I use a lot of disks in my fileserver(s). I try to buy different models and versions in an attempt to de-correlate failures. I’ve bought a few external drives and shucked them in order to capitalize on deals that unfortunately only seem to apply to external drives.
One of the external drives I bought contained a Seagate Barracuda Compute drive. Searching around for information on this drive yields a large discussion about a drive technology called Shingled Magnetic Recording (or SMR):
Conventional hard disk drives record data by writing non-overlapping magnetic tracks parallel to each other (perpendicular recording), while shingled recording writes new tracks that overlap part of the previously written magnetic track, leaving the previous track narrower and allowing for higher track density. Thus, the tracks partially overlap similar to roof shingles.
SMR drives have drawbacks: if you want to rewrite a track, you have to rewrite affected tracks that overlap. Conventional Magnetic Recording (or CMR) does not have overlapping tracks and as a result has much more deterministic performance.
With the recent reveal that Western Digital was shipping SMR drives in models that were previously CMR (without notifying consumers!), I was concerned about the drives in my fileserver. Are they SMR? How could I detect this?
My concern comes from reports that ZFS resilvering a vdev that contains a SMR drive can sometimes cause the drive to report errors:
for most people “when you’re you’re resilvering is the first time you’ll notice something break.”
Not good.
There’s even reports of SMR drives not advertising themselves as such when queried for their SMART information. A smartmontools ticket titled Beware of SMR drives in CMR clothing talks about this:
There are a lot of SMR drives quietly submarining into supply channels that are programmed to “look” like “conventional” drives (CMR). This appears to be an attempt to end-run around consumer resistance.
WD and Seagate are both shipping drive-managed SMR (DM-SMR) drives which don’t report themselves as SMR when questioned via conventional means.
What’s worse, they’re shipping DM-SMR drives as “RAID” and “NAS” drives.
I have three models of HDD, all 8TB:
That ticket lists ways of using hdparm or smartctl to query if a drive is using SMR or not, but I wanted a definitive method, especially if the drive under test is not reporting itself properly.

----

### Given task 1
In the SMR drive write-up, what drive was inside one of the external drives that the writer bought?
### Given task 2
Please pick up the SMR drive write-up after its final sentence and carry it forward.

----

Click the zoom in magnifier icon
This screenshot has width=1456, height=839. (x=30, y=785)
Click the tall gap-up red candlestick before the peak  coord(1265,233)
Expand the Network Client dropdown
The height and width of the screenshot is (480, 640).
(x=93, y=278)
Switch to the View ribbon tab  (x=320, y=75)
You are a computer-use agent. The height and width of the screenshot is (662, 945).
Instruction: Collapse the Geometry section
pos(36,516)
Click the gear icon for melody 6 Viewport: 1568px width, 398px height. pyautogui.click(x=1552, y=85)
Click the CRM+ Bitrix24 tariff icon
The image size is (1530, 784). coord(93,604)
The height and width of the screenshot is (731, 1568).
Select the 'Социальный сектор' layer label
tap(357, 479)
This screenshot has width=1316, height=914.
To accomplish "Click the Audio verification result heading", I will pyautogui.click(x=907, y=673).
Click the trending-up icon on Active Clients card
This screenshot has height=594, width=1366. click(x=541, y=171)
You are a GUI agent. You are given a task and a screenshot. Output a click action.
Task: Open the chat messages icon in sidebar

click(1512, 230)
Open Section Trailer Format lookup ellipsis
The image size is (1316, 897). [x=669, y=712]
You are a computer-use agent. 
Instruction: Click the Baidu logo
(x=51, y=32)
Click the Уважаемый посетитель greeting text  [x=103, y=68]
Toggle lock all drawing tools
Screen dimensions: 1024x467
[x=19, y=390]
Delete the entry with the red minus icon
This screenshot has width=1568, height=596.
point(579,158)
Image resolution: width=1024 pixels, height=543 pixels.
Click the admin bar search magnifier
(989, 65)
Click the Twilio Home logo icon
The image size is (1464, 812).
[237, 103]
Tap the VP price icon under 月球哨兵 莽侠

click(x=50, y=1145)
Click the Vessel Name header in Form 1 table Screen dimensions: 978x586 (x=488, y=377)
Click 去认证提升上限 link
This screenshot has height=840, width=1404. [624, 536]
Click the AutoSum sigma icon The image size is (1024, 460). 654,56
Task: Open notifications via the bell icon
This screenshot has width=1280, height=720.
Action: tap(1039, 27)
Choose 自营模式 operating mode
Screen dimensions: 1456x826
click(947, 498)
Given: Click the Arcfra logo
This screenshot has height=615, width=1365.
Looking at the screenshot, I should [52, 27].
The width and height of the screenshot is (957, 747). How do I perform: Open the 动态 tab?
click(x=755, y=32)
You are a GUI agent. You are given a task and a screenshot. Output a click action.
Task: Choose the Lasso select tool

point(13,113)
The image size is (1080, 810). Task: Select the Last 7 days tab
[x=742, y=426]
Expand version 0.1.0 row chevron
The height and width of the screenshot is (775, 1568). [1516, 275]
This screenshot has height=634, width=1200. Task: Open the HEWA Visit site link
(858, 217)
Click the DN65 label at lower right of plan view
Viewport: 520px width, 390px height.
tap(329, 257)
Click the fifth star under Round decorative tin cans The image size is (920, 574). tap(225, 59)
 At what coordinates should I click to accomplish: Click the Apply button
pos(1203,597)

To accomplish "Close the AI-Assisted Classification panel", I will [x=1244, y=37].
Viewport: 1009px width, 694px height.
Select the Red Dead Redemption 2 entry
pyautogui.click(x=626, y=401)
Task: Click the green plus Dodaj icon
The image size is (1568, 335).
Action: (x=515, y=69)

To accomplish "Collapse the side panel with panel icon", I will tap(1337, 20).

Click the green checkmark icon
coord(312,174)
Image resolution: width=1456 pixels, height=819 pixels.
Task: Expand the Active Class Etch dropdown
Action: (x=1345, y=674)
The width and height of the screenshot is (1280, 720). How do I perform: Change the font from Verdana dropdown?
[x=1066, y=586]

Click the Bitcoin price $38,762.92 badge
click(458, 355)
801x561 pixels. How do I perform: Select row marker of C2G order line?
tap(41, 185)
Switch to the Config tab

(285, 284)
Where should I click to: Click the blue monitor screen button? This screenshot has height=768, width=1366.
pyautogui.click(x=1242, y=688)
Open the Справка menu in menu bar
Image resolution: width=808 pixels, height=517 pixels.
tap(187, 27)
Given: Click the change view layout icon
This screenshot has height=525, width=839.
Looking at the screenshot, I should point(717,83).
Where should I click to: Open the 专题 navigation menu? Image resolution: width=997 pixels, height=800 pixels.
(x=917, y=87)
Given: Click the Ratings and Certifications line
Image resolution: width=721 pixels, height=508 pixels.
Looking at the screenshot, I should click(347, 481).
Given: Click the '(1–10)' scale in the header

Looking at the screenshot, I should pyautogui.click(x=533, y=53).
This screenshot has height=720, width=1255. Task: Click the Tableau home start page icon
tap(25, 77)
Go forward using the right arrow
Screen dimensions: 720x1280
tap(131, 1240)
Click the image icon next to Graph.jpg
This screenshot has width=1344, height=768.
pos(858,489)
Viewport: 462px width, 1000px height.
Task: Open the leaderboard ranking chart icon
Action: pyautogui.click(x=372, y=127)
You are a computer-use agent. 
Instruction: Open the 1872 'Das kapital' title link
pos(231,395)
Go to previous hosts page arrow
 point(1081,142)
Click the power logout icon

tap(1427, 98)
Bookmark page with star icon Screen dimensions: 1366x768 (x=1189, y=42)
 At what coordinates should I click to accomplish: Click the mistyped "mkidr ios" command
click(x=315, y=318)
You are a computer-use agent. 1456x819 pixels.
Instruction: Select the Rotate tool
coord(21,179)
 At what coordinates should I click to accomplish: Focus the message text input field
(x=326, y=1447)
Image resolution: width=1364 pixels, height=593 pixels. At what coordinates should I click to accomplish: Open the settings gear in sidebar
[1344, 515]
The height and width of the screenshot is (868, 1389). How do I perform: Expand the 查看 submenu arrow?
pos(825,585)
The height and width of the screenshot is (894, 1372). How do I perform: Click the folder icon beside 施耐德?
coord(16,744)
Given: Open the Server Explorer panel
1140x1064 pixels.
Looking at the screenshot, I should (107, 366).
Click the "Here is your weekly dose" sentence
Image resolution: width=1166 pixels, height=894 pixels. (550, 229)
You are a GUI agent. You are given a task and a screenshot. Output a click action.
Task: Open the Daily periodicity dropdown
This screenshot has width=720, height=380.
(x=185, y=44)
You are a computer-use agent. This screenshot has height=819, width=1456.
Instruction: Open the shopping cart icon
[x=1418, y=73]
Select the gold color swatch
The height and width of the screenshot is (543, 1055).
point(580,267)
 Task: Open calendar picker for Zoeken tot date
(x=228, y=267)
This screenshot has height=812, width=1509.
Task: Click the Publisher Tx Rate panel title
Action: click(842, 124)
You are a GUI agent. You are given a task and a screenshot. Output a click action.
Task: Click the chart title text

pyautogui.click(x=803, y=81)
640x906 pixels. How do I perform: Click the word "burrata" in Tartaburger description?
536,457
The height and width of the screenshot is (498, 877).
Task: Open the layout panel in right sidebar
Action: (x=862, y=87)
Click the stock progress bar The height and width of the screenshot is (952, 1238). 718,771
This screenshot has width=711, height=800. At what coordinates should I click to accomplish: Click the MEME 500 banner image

----

### Final answer 1
A Seagate Barracuda Compute drive.

### Final answer 2
I know the ST8000DM004 are SMR drives and am fairly confident that the other drives use conventional recording methods. This allows me to verify any benchmarking performed as well as any of the query tests posted in that ticket.
Querying those drives and looking at the “Streaming feature set supported” correctly maps to if the drive is known to be an SMR drive:
Device Model: HGST HDN728080ALE604
84 4 1 Streaming feature set supported <- not smr
Device Model: ST8000DM004-2CX188
84 4 0 Streaming feature set supported <- smr
Device Model: WDC WD80EMAZ-00WJTA0
84 4 1 Streaming feature set supported <- not smr
But I wanted something more definitive.
There is the question of trying to detect SMR drives using some sort of benchmarking software. The article mentioned here uses fio:
The fio workload used for this purpose was adapted for running on the external hard drives. This 128K sequential write workload was set to span the entire capacity of the drive.
fio is perfect for this - it will benchmark IO and keep detailed statistics that can then be analyzed and graphed. That’s the intention here :)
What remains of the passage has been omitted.